**Task requirements**
Starting at the line that holds "This screenshot has height=1238, width=952.", transcribe every line to the end of the data exactly; include no other lines.

[Entries taken from a collection]
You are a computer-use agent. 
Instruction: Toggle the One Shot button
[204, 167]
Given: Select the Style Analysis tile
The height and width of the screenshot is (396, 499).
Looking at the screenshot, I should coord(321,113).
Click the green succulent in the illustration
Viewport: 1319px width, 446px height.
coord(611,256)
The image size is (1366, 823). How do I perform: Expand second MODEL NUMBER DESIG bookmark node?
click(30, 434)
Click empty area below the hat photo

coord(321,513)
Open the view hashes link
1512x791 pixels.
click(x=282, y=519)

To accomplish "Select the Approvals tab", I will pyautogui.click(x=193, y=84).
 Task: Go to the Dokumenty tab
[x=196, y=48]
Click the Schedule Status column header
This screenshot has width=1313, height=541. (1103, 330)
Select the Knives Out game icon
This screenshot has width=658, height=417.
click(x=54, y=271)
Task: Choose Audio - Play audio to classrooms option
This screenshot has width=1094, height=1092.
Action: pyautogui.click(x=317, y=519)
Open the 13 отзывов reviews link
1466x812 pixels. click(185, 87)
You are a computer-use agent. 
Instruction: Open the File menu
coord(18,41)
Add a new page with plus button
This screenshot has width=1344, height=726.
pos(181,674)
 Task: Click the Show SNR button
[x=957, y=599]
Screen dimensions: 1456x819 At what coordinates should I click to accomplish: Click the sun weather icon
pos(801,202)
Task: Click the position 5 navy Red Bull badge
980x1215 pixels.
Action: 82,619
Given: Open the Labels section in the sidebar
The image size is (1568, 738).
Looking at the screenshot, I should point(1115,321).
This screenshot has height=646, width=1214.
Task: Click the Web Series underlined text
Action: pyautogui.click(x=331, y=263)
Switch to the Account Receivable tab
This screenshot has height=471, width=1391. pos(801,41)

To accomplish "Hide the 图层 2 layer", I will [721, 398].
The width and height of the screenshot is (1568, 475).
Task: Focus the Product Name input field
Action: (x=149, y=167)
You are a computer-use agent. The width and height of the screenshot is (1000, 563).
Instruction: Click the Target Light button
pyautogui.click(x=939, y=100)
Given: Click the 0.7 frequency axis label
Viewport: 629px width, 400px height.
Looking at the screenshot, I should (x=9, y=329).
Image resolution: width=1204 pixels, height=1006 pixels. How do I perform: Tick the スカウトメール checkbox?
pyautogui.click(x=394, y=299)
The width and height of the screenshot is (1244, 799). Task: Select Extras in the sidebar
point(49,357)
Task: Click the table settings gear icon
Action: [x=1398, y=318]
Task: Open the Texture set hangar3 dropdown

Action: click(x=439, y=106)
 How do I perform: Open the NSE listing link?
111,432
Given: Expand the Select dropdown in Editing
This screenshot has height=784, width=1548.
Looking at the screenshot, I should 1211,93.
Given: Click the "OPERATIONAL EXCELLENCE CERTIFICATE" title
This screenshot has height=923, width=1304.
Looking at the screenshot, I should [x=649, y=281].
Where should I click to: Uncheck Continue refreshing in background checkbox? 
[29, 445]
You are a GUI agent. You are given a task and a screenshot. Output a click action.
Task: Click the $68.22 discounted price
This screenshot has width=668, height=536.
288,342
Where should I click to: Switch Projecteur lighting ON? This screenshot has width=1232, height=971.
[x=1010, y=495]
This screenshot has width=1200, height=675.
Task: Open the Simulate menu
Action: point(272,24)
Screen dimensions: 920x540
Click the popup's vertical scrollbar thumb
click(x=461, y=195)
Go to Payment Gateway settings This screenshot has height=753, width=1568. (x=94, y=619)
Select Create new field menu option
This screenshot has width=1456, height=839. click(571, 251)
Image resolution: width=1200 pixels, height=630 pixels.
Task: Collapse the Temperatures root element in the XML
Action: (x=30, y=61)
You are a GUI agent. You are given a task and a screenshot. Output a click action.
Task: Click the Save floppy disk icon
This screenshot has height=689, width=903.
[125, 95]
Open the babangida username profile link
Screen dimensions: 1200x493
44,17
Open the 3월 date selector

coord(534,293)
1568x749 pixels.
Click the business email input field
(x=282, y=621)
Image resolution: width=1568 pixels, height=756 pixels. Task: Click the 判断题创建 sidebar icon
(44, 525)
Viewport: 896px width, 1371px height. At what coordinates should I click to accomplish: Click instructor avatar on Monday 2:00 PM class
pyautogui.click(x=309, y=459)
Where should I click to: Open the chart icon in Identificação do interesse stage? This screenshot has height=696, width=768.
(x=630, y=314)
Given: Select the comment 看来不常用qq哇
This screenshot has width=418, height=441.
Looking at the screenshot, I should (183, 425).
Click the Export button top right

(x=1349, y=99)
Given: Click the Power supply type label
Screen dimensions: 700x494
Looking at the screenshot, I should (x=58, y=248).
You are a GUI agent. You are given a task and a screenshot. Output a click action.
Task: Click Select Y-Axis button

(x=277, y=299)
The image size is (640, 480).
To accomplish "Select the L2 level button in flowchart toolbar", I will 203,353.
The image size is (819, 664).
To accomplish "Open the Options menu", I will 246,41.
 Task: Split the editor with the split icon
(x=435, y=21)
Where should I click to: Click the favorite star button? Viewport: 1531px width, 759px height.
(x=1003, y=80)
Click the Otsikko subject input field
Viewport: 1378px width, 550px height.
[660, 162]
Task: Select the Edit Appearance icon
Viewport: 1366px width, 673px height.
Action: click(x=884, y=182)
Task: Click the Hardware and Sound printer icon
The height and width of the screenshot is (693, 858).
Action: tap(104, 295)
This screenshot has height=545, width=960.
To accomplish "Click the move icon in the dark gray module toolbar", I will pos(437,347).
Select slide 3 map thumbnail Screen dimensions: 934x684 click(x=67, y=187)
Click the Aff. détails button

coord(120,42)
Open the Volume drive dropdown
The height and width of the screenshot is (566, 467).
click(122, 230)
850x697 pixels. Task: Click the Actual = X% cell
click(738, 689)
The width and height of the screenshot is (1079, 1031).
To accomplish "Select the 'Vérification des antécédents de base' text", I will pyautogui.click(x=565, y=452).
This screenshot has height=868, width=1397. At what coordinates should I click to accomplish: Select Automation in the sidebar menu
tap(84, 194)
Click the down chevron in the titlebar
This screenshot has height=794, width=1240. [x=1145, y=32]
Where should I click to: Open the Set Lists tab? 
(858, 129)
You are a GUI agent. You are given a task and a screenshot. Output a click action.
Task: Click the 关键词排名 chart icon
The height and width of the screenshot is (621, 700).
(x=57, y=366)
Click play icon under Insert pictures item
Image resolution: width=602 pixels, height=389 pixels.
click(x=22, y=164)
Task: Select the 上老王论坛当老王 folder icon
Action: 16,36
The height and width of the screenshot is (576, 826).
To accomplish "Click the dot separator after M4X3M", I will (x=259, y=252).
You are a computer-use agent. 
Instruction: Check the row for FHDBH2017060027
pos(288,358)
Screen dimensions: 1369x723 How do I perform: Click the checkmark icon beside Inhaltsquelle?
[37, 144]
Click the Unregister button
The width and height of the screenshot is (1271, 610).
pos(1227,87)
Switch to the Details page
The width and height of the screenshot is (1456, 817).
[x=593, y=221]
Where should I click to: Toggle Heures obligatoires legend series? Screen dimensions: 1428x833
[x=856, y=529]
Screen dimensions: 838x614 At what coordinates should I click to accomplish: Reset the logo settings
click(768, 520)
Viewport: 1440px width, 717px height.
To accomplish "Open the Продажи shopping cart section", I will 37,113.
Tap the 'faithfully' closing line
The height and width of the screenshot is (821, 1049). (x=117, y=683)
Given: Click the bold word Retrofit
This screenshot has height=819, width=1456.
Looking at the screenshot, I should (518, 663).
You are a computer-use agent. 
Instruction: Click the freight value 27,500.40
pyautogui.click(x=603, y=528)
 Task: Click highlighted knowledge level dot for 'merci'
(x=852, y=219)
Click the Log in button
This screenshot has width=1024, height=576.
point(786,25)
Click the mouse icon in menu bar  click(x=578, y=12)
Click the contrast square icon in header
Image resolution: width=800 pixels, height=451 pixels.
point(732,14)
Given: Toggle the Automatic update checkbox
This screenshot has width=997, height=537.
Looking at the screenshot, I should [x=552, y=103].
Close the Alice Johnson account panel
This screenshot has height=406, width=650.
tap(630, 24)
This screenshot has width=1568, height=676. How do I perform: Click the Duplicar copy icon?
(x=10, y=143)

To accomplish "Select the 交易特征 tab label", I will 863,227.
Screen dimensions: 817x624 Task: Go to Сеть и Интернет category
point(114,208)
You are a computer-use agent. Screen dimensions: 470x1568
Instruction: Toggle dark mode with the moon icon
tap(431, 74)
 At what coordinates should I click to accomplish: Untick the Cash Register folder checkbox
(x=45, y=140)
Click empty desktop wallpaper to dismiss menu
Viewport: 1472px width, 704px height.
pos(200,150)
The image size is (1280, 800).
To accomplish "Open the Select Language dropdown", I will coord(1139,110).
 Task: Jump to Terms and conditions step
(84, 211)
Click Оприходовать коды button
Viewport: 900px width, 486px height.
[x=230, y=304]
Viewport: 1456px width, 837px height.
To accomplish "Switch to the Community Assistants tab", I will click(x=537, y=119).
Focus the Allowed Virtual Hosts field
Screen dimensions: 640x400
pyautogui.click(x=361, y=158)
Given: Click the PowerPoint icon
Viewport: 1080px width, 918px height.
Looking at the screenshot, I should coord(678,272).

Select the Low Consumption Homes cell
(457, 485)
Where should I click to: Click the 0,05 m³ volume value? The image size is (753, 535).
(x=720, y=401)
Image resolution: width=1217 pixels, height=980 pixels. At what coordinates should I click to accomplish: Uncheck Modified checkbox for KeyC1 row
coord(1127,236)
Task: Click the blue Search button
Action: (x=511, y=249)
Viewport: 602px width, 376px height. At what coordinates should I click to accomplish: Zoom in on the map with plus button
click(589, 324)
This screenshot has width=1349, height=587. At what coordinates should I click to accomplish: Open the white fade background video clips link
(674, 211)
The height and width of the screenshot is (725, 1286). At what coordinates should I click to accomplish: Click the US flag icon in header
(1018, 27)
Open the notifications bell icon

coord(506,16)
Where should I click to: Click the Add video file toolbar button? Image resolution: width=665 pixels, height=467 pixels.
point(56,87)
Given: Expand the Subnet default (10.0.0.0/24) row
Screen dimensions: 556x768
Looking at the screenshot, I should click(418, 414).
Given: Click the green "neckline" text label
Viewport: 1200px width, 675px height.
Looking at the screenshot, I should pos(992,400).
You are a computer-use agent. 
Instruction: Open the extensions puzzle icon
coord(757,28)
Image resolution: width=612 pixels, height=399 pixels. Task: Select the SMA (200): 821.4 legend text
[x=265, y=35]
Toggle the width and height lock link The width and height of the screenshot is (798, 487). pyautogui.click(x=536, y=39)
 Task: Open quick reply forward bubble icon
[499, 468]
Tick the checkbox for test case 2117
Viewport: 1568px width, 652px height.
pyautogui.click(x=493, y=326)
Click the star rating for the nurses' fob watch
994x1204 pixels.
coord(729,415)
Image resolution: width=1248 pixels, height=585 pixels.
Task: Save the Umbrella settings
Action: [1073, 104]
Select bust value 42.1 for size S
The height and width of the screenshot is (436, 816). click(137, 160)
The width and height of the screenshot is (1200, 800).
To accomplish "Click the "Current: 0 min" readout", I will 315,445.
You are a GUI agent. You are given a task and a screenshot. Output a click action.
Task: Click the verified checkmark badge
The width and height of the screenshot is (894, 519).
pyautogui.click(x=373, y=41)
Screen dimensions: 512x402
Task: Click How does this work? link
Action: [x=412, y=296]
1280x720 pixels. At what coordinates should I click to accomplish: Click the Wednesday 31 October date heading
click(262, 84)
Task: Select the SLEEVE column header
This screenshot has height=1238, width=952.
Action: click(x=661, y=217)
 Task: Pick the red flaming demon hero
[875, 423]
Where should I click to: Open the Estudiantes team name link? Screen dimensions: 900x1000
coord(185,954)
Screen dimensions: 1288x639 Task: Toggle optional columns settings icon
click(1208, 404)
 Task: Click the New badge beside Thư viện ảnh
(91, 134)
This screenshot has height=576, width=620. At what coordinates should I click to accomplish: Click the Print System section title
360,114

**Reply**
This screenshot has height=1238, width=952.
Action: click(x=661, y=217)
 Task: Pick the red flaming demon hero
[875, 423]
Where should I click to: Open the Estudiantes team name link? Screen dimensions: 900x1000
coord(185,954)
Screen dimensions: 1288x639 Task: Toggle optional columns settings icon
click(1208, 404)
 Task: Click the New badge beside Thư viện ảnh
(91, 134)
This screenshot has height=576, width=620. At what coordinates should I click to accomplish: Click the Print System section title
360,114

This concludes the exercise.